‘Most families will never know the fate of their lost children’

The mysterious disappearance of countless Yemenite children continues to haunt their family members to this day.

Yemenite Jews en route to Israel (photo credit: Wikimedia Commons)
Yemenite Jews en route to Israel
(photo credit: Wikimedia Commons)
"Until today, I still feel his hands on my dress,” Sara (Zahara) Ashraf told the Cohen-Kadmi Committee in 1995 of how her son, Yosef, was forcibly taken away from her.
Sara made aliya from Yemen together with her husband, Shlomo (Saliman), and her four-year-old son on November 15, 1949. At the time she was in a late stage of pregnancy.
The family was housed in the Ein Shemer Bet camp for new olim. About a week after arriving in Israel, Yosef was taken to a collective home for babies and young children against his and Sara’s wishes.
According to the Ashrafs, they went to visit their son and were told that he was sick and had been transferred to a hospital in Tzrifin.
Shlomo went to the hospital and was able to locate his son, though that was the last time he saw him alive. They were never told what had happened to him.
“They didn’t say. We didn’t hear. To this day.
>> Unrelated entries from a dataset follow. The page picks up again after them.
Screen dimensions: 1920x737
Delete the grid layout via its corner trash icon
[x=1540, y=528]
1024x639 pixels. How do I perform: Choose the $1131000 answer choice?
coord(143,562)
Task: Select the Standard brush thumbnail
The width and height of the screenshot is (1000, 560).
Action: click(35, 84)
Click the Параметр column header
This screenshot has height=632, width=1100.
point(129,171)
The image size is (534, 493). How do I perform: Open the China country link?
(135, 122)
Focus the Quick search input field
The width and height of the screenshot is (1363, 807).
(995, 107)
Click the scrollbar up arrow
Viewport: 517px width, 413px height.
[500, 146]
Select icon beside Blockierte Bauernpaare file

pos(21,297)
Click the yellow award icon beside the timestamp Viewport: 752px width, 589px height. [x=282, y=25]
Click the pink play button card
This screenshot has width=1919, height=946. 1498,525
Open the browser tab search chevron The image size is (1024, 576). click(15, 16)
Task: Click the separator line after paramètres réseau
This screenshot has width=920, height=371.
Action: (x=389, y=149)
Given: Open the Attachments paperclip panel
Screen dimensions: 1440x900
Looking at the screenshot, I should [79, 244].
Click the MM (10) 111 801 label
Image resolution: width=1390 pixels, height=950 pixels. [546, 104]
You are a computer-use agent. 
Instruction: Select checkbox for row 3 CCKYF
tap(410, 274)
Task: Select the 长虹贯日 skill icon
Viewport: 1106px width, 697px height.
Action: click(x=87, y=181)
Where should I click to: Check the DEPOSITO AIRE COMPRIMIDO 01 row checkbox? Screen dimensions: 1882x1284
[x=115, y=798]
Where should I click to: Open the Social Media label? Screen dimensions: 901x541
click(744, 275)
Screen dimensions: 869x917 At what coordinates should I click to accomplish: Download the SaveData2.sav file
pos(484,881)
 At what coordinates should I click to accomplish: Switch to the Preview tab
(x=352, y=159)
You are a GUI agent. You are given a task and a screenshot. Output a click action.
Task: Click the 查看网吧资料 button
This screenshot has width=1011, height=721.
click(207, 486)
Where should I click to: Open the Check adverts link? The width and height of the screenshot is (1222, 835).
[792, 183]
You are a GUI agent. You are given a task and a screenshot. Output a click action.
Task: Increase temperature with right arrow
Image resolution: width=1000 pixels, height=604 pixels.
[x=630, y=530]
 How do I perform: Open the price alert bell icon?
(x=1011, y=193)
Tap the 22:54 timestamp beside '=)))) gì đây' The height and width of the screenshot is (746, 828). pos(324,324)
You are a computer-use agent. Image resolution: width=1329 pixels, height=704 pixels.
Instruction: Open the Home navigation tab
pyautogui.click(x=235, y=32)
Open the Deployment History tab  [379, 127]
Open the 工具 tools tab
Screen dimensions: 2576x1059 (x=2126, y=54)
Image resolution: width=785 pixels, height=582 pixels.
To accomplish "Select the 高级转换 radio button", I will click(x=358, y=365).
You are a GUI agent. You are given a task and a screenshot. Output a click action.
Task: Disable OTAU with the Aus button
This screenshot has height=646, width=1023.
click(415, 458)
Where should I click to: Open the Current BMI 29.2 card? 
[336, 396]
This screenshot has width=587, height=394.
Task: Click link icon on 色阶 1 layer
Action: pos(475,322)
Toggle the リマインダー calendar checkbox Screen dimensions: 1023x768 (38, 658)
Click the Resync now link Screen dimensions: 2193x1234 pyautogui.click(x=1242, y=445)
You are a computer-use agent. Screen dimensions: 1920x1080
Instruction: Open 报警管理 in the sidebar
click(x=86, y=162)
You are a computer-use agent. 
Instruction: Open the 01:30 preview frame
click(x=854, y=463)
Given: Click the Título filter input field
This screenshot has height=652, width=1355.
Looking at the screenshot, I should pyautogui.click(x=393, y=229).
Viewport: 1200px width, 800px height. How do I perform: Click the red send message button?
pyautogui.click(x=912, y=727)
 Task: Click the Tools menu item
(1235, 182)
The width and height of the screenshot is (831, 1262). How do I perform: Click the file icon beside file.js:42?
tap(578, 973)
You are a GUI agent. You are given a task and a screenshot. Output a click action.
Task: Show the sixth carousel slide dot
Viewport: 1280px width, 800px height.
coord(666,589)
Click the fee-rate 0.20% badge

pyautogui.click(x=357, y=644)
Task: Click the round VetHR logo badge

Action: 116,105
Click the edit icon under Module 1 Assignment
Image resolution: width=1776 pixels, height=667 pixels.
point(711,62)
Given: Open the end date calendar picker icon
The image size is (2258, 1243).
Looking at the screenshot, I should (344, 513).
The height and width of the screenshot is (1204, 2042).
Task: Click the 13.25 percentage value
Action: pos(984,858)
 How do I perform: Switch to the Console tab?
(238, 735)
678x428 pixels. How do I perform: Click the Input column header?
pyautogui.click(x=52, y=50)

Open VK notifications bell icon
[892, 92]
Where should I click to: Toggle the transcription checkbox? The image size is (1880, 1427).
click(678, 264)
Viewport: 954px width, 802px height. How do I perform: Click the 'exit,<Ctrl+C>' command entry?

Our heart aches,” Sara told the committee.
The Ashraf family’s pain did not end with Yosef’s disappearance.
Sara gave birth to another baby boy, Baruch, on February 5, 1950, and he, too, was taken to the home for babies in the camp.
Soon after, Sara came to breastfeed her son and found an empty bed. She was told that her son had fallen ill and was taken to Rambam Hospital.
She never saw her son again.
“I would visit three to four times a day in order to breastfeed him. The last night I breastfed him at 9, and the next day at 5 in the morning I came to breastfeed him as usual, and he wasn’t in his bed.
I asked where he was. They told me he got sick in the night and they took him to a hospital in Haifa. I cried and asked them to bring him to me,” she wrote in a testimony given to the committee.
Sara said she and several family members drove to the hospital, but once they got there, she was not allowed to see her son.
“After many requests they let us see the baby through the window, but it was not my child,” she recalled.
After two weeks, she said, the hospital informed her that her son had died, but it would not tell her where he was buried.
Yosef’s story took an unusual turn when, in the 1960s, the family received an IDF conscription order in his name, convincing them that he was still alive and prompting them to appeal to the committee.
The Ashraf case files included hospital records, birth certificates, and personal testimonies, as well as the conclusions of the committee, which found death certificates for both boys.
The committee concluded that the IDF letter was sent due to a name “mix-up.”
The case file included a form letter, with the name of the boys written in by hand, which stated: “Please allow us to express our condolences in your grief as parents, since it was proven that your children died.”
Despite the release of the case files, the Ashraf family did not receive conclusive evidence or closure through the documents as to the fate of their two sons.
Shlomi Hatuka, founder and chairman of Amram, a nonprofit organization that helps families that lost their children, told The Jerusalem Post that the majority of families will never know what happened to their children or where they are today.
“The committee didn’t really investigate. In one instance the committee relied on a note, a simple note, to confirm a child’s death,” he said. “Really? If someone is murdered or killed, don’t you investigate to see if there is a body or a grave?” Hatuka said that the release of the documents showed that there was “negligence” on the part of the committee.
For Hatuka and the families, the release of the documents serves only to confirm their suspicions that their children were in fact kidnapped and adopted against the will of the parents.
“There are families who may be able to go through these documents and read between the lines and understand that their children were adopted,” he said.
Hatuka, whose organization has documented the testimonies of hundreds of families, said he believes the struggle for finding the truth behind what happened to the children has “changed its face in the past few years.”
“In the past nobody was willing to hear them [the families] out, and now there is more of a consensus that there was something problematic that happened,” he said.
While he lamented that the majority of families will never know the truth, he said the next step in their struggle is to call on the government to recognize the fact that the children were kidnapped in an official capacity and to form a new committee to investigate the fate of the children.
Other documents released included the testimony of a nurse, Dorani, who worked in one of the collective baby homes.
According to her testimony to the committee, “foreigners” would come to visit the children, and soon after they would disappear.
“I remember that they would come back the next day to the same bed, and I didn’t understand why. Only later, after people came to ask me and say children are missing, did I start to reconstruct [the events].
They came only to check what to take,” she testified.
Dorani told the committee that as an evening nurse, she would feed the babies and put them to bed, and they didn’t seem sick, but the next day she would be told they were taken away to the hospital.
However, the archives also released the testimony of Dr. George Mandel, a Jewish doctor from South Africa who made aliya in 1949, who was asked to head the children’s hospital that was set up in an aliya camp in Rosh Ha’ayin.
He testified that there were numerous epidemics, and many of the children had in fact died.